EXERCISE:
Your answer should be exactly the lines from the one that contains "Viewport: 1280px width, 720px" through the final line of the entries below, and nothing else.
• • •
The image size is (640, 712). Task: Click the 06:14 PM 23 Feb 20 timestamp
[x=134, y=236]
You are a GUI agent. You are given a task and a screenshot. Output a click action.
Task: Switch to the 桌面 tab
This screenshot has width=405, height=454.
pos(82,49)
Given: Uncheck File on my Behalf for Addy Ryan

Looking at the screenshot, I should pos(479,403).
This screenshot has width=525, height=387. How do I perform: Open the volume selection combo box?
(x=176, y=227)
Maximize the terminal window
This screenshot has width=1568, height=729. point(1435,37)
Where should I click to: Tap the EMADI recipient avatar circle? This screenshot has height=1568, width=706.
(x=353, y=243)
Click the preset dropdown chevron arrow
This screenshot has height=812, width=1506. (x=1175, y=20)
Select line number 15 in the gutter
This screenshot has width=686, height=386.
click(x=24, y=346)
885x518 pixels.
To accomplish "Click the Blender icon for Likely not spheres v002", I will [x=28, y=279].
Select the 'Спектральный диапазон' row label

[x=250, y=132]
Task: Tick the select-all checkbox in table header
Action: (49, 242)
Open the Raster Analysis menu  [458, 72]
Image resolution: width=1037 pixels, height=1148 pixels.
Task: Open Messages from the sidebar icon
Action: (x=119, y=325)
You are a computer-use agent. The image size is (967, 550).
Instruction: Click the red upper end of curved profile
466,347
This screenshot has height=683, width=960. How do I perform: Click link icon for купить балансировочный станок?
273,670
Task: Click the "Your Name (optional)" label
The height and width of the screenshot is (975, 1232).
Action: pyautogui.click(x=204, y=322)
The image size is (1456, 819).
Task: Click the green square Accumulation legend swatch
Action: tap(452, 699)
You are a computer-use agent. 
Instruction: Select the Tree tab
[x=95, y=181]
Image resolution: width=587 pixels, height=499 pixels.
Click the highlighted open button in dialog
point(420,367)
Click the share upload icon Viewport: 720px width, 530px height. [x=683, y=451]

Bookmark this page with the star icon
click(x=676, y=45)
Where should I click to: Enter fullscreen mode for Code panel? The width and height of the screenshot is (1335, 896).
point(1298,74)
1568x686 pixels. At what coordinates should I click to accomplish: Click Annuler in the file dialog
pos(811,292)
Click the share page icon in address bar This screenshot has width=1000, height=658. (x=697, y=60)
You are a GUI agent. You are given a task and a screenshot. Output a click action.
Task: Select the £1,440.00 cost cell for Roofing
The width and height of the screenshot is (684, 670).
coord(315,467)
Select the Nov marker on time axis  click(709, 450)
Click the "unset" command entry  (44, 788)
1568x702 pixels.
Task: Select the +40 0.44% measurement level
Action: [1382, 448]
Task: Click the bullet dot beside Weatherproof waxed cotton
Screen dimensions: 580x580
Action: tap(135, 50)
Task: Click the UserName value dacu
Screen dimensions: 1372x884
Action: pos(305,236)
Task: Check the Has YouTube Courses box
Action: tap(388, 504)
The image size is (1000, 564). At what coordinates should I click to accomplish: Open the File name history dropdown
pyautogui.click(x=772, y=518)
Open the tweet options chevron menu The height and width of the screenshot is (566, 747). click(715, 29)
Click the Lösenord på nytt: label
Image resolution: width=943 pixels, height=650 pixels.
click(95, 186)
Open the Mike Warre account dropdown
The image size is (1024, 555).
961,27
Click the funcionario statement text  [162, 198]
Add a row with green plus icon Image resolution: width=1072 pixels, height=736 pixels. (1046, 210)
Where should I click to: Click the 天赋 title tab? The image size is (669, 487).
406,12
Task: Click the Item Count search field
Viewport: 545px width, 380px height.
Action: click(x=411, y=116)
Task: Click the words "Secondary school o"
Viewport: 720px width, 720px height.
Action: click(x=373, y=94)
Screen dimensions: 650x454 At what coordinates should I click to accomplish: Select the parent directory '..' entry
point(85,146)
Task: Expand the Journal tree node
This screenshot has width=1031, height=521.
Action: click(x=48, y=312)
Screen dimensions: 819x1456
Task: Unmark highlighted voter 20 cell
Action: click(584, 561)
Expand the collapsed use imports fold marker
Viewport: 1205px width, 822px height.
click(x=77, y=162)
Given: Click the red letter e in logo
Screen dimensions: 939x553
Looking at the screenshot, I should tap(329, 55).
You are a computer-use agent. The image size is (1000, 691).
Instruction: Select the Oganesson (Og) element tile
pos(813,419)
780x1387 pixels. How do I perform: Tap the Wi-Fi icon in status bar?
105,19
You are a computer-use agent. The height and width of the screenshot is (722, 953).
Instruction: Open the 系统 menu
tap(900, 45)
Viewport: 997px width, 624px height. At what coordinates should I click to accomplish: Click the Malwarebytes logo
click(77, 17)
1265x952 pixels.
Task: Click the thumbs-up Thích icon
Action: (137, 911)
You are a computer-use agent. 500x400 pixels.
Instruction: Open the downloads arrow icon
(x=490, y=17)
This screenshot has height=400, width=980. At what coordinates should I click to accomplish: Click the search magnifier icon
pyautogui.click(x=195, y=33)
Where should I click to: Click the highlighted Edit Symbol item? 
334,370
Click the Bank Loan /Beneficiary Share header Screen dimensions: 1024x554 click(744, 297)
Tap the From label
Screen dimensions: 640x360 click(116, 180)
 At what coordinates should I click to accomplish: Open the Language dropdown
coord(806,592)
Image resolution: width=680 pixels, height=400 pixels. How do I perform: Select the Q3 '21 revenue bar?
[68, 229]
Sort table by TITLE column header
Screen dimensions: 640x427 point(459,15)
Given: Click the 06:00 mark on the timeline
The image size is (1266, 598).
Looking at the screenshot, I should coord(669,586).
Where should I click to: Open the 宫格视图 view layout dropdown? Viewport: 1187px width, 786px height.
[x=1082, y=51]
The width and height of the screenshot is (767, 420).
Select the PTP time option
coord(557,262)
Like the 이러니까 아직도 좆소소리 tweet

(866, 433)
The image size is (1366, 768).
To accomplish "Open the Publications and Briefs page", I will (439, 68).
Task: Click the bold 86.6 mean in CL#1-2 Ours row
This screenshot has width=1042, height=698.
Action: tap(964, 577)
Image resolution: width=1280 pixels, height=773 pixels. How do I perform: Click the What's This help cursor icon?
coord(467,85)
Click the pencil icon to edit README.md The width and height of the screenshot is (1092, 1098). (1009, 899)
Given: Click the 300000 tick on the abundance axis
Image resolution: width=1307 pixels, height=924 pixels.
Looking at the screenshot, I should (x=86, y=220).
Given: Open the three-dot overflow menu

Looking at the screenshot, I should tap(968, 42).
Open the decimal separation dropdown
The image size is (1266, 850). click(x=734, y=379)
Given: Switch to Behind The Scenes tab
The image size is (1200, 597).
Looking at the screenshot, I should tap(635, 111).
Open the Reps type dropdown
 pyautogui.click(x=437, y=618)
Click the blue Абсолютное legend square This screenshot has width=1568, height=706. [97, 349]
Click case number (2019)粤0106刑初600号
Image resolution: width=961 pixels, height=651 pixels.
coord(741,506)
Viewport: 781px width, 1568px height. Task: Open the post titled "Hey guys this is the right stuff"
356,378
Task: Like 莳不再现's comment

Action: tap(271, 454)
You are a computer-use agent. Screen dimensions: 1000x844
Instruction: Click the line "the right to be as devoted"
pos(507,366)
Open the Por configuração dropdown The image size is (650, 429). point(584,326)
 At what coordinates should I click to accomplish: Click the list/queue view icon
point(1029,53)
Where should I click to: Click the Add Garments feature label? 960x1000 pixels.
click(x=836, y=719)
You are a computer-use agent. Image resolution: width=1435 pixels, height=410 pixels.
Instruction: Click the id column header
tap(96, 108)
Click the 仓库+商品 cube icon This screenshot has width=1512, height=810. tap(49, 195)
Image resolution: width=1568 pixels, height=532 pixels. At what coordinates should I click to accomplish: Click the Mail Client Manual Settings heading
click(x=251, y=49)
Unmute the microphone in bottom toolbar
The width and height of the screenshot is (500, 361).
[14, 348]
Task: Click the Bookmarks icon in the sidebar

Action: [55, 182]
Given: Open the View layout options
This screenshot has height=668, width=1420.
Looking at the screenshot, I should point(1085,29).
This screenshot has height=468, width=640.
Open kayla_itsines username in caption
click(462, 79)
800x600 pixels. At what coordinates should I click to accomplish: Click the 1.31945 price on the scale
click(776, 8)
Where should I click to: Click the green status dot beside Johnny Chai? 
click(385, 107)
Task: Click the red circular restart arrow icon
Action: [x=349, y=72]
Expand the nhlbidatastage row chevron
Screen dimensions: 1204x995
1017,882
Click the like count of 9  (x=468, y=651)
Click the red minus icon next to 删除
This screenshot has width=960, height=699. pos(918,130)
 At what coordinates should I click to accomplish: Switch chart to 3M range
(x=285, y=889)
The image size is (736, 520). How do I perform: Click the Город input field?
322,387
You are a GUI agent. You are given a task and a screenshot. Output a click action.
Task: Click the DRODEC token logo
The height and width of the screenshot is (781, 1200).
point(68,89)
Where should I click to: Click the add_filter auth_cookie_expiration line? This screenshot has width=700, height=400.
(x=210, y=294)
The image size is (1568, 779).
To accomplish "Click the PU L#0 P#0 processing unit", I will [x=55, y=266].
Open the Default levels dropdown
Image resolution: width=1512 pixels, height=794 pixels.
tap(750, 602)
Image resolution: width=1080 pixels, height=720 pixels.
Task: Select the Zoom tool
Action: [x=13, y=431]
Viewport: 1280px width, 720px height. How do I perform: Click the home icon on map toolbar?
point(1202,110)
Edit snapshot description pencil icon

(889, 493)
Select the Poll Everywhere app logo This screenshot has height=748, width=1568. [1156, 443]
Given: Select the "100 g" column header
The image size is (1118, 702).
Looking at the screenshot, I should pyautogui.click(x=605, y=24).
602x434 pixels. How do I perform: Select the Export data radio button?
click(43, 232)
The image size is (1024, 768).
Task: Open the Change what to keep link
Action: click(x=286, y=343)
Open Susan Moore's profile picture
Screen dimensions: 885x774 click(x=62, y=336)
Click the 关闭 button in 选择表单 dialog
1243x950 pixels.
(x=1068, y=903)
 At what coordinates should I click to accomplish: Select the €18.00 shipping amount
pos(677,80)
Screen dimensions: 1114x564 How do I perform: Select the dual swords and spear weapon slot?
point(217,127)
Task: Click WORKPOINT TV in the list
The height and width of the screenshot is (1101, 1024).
• • •
OUTPUT OF THE EXERCISE:
Viewport: 1280px width, 720px height. How do I perform: Click the home icon on map toolbar?
point(1202,110)
Edit snapshot description pencil icon

(889, 493)
Select the Poll Everywhere app logo This screenshot has height=748, width=1568. [1156, 443]
Given: Select the "100 g" column header
The image size is (1118, 702).
Looking at the screenshot, I should pyautogui.click(x=605, y=24).
602x434 pixels. How do I perform: Select the Export data radio button?
click(43, 232)
The image size is (1024, 768).
Task: Open the Change what to keep link
Action: click(x=286, y=343)
Open Susan Moore's profile picture
Screen dimensions: 885x774 click(x=62, y=336)
Click the 关闭 button in 选择表单 dialog
1243x950 pixels.
(x=1068, y=903)
 At what coordinates should I click to accomplish: Select the €18.00 shipping amount
pos(677,80)
Screen dimensions: 1114x564 How do I perform: Select the dual swords and spear weapon slot?
point(217,127)
Task: Click WORKPOINT TV in the list
The height and width of the screenshot is (1101, 1024).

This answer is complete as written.